«

»

Nov 11

“THOR: RAGNAROK” Review

„Thor: Tag der Entscheidung“ hört sich doch dämlich an, oder? Bleiben wir also lieber beim viel passenderen Originaltitel des Films „Thor: Ragnarok“, okay? Okay. Der mittlerweile siebzehnte Film des unglaublich erfolgreichen Marvel Cinematic Universe und dritte Film der Thor-Reihe wird stark von Fans und Kritikern gefeiert. Aber ihr treibt euch hier auf DEGL-TOONS herum um herauszufinden was ich von dem Film halte, also legen wir gleich mal mit der Handlung des Streifens los:

 

thor-ragnarok Angetrieben von seinen Visionen vom Untergang Asgards befindet sich unser liebster Hammerschwinger seit den Ereignissen in „Avengers: Age of Ultron“ auf der Mission eben dies zu verhindern. Nachdem er sich dem Feuerdämon Surtur vorgenommen hat und der Meinung ist, das Ende seiner Welt, dem Ragnarok, sei nun ein Ende gesetzt kehrt er nach Asgard zurück.

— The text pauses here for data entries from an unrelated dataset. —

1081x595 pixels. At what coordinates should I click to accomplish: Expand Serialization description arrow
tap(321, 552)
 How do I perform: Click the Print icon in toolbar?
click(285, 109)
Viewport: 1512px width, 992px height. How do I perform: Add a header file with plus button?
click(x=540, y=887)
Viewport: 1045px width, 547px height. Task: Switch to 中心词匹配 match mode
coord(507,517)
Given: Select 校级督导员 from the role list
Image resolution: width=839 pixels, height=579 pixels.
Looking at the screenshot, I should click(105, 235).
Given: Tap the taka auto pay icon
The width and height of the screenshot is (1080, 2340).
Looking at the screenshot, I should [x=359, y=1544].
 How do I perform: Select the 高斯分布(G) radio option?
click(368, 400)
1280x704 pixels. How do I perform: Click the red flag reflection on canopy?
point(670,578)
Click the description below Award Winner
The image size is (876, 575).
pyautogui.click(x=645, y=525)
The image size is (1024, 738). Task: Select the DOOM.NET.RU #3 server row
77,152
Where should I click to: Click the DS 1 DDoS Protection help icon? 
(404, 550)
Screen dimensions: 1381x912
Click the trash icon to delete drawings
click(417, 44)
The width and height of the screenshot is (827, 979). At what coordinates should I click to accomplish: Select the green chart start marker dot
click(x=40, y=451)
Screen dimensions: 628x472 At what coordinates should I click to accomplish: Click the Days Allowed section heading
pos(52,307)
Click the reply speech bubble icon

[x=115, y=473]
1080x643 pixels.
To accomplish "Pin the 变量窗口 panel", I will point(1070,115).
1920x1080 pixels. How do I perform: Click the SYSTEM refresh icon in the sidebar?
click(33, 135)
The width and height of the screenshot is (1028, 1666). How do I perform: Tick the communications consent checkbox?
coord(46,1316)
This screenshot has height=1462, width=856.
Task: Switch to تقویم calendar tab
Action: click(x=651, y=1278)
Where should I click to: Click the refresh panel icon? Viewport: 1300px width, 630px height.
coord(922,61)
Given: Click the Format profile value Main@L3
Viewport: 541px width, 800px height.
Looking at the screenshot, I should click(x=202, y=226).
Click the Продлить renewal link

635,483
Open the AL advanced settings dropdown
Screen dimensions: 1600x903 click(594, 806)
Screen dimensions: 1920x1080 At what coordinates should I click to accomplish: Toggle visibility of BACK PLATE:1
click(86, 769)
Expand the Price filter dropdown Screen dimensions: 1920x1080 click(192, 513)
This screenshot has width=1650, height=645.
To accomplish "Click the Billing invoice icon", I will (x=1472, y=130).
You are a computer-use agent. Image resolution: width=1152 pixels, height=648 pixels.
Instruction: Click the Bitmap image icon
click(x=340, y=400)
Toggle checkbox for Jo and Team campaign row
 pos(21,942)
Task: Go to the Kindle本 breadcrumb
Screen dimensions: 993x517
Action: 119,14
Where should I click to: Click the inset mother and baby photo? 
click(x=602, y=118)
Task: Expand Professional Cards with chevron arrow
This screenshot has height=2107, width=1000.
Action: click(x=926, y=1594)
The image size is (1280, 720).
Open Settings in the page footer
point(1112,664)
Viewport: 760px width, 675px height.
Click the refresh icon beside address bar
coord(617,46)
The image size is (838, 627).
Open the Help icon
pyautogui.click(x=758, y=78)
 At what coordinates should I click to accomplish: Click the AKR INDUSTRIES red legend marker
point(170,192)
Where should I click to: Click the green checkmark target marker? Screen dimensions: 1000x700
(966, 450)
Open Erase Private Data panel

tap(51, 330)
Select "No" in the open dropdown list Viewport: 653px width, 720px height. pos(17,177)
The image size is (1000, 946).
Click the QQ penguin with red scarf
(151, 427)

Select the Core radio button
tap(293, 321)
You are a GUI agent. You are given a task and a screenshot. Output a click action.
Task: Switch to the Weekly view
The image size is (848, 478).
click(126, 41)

Doch es bahnt sich trotzdem ein großes Unheil an. Die übermächtige Hela, die vor Urzeiten von Odin weggesperrt wurde bricht aus ihren Gefängnis aus und möchte auf Asgards Thron sitzen und von dort zahllose Welten knechten. Bei Thors ersten Aufeinandertreffen mit Hela, zerstört diese Thors Hammer Mjolnir und Thor selbst wird in die unendlichen Weiten des Weltalls geschleudert. Später findet sich der Gott des Donners auf dem Planeten Sakaar wieder, wo er sofort von den Einheimischen gefangen genommen wird. Während Thor nun als Gladiator zur Belustigung der Bevölkerung Sakaars und deren Herrscher, dem Grandmaster in einer Arena kämpfen muss, setzt Hela ihre Eroberung von Asgard fort. Doch wie es der Zufall so will trifft Thor auf dieser fremden Welt auf einen alten Bekannten von der Erde.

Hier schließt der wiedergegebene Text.